Nino de Angelo (58 l.) myśli o śmierci. On nie oczekuje zestarzeć się

Więcej ekscytujących tematów:

  • Ostrzeżenie o okazyjnej cenie: Zabezpiecz dzisiejsze oferty młotkowe w Amazon!*

  • Maite Kelly i Giovanni Zarrella: Tak, to prawda!

  • Stefan Mross: Tak, to prawda! Już wróble gwiżdżą z dachów

Nino de Angelo żegna się z życiem

„Moja intuicja mówi mi, że moja Oczekiwana długość życia nie jest zbyt wysoka jest” – przyznał Nino w wywiadzie dla „web.de”.

To, co brzmi chorobliwie, jest bardziej realistyczne – przynajmniej jeśli chodzi o piosenkarza „Jenseits von Eden”. Ponieważ Nino de Angelo walczy od lat ciężkie choroby.

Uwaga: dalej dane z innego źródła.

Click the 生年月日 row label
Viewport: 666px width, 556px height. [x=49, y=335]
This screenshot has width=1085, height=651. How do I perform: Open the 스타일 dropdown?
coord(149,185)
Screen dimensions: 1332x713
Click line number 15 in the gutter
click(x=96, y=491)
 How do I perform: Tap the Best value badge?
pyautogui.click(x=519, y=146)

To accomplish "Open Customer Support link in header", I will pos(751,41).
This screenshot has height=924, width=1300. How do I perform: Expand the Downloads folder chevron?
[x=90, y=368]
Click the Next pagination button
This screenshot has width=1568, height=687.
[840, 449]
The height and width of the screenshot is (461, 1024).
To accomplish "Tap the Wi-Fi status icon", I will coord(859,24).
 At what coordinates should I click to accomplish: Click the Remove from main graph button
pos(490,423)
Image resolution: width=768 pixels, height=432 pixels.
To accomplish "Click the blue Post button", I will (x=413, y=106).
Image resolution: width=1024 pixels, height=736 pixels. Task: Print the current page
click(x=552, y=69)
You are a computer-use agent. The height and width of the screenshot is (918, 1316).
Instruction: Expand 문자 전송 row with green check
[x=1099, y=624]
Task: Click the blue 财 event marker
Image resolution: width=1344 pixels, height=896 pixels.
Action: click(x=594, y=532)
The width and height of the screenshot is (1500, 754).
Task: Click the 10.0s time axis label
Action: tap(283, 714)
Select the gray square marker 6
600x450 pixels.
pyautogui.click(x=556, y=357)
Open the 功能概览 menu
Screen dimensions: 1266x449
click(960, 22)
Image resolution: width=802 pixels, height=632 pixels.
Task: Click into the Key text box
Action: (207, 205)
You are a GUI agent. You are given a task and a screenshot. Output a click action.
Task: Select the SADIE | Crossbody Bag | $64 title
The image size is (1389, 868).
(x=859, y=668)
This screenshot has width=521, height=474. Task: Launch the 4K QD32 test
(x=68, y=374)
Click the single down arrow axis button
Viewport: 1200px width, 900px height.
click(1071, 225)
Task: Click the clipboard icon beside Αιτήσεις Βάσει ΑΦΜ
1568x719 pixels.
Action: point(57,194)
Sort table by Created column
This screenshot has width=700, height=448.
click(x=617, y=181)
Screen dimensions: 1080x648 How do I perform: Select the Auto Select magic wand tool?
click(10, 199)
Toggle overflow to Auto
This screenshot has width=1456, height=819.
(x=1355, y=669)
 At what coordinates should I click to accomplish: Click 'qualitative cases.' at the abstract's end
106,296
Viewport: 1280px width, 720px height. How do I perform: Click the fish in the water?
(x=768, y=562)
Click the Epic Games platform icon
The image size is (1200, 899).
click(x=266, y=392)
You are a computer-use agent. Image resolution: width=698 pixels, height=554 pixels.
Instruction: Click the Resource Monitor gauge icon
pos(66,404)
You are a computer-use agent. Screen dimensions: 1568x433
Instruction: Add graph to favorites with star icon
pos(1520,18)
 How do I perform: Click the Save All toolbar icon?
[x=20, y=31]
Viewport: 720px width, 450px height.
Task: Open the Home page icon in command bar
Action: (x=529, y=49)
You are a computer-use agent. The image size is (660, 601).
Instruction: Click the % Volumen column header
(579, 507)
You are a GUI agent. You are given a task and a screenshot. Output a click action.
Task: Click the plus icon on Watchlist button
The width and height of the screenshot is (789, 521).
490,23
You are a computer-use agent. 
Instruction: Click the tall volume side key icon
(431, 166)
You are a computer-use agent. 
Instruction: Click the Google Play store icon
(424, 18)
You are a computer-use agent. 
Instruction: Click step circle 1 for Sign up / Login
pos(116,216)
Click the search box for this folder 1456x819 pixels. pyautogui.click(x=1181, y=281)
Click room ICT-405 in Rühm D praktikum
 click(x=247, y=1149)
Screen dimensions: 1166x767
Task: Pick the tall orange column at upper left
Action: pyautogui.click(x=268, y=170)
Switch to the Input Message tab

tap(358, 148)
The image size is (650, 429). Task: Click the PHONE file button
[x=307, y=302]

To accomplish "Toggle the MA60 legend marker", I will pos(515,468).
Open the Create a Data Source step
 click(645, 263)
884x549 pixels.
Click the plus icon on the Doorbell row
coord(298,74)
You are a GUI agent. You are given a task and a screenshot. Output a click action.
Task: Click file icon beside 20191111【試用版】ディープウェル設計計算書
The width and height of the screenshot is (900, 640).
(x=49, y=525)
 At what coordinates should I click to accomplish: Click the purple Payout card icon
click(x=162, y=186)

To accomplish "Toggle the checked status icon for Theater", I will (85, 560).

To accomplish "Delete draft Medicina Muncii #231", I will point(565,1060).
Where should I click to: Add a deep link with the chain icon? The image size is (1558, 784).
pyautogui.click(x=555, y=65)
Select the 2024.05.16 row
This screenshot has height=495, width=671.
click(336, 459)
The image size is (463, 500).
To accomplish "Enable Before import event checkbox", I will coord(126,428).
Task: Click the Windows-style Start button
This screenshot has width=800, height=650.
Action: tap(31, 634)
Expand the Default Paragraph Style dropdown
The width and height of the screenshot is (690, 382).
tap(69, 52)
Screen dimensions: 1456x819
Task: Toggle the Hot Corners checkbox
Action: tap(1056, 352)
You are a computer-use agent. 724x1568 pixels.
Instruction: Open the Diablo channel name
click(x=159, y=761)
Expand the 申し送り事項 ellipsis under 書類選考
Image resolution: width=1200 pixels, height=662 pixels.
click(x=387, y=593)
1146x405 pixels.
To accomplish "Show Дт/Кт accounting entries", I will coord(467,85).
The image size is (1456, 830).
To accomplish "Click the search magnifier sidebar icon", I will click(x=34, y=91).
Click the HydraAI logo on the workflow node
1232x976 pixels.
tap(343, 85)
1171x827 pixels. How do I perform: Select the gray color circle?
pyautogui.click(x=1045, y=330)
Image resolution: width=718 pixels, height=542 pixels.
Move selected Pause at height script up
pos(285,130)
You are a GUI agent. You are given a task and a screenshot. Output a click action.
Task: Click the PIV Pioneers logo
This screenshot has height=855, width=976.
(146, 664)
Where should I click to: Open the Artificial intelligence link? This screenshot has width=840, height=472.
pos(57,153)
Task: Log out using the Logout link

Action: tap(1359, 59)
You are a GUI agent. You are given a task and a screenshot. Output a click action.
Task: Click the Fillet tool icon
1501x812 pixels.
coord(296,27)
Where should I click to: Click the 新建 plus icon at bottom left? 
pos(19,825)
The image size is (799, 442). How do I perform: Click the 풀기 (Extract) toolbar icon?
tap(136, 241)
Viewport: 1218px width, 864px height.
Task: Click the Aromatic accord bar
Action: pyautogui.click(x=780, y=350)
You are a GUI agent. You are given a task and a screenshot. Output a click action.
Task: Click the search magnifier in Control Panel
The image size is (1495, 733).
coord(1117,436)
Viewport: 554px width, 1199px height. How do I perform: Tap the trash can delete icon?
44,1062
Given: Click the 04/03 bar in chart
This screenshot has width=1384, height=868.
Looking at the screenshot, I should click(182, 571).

Choruje na POChP, ma wszczepione by-passy serca. „Odkąd skończyłem 32 lata. Kiedy dorastałem, zostałem odepchnięty przez wiele problemów zdrowotnych. Ja też kilka razy chorowałem na raka – podkreśla muzyk. - Więc cieszę się, że zaszedłem tak daleko.

Nino de Angelo nie chce cierpieć

na 18 Grudzień 2023 Nino de Angelo świętuje przełomowe urodziny: kończy 60 lat. Wokalista nie wie, czy przeżyje kolejne rundy.

„Myślę, że zostało mi około dziesięciu lat życia. Pogodziłem się z tym. Gdybym skończył 70 lat, byłoby wspaniale”.

Kiedy myśli o śmierci, Nino de Angelo chce tylko jednego: żeby nastąpiła szybko. „Najważniejsze jest dla mnie to, że ja nie cierp długo musi” – podkreśla gwiazda.

Nino de Angelo: Ostatni album, ostatnia trasa koncertowa

Po zaprezentowaniu genialnej płyty z „Gesegnet & Ver Curd” w 2021 roku i zajęciu tym samym 2 miejsca w podbił niemieckie listy przebojów, Nino de Angelo rozpocznie swoją karierę w 2024 roku ostatnim albumem koniec. Obecnie pracuje nad utworami i całkiem szczerze przyznał: „Odziera mnie to z dużej ilości energii”.

Następnie opowiedziana zostaje historia Nino de Angelo, podkreślił artysta o włoskich korzeniach. „Kiedy skończę ten nowy album, naprawdę nie wiem, o czym jeszcze śpiewać”.

Jeśli o to chodzi, jego fani muszą się pospieszyć: Nino de Angelo ma jeszcze maksymalnie jedną trasę koncertową. „Może będzie jeszcze jeden ostatnia trasa promująca album co miałoby miejsce w sezonie 2024/25”, mieszkaniec Badenii-Wirtembergii dał powody do nadziei.

...a potem Nino de Angelo?

Co przychodzi po aktywnej karierze? Emerytura na Bahamach? Nie do końca. „Będę nadal wierny muzyce, tak jak wtedy Autor tekstów dla Rolanda Kaisera, Howarda Carpendale'a lub innych kolegów”, wyjawił Nino de Angelo o swojej przyszłości zawodowej.

W życiu prywatnym pragnie przede wszystkim jednego: relaksu. The gazetę „Bild”. piosenkarka powiedziała w lipcu: „Wreszcie chcę żyć bez stresu związanego z kolejnym występem na plecach”.

Szczególnie po to, by spędzać więcej czasu z rodziną i jego narzeczona Simone (48) hitowa gwiazda jest szczęśliwa. Raz za razem publikował urocze zdjęcia pary na Instagramie:

„Mogę sobie wyobrazić każdą bramkę z Simone. A może wyemigrujemy do Włoch. Jest tyle pięknych miejsc na świecie. Nie wszystkich jeszcze widziałem – powiedział Nino de Angelo, radośnie patrząc w przyszłość.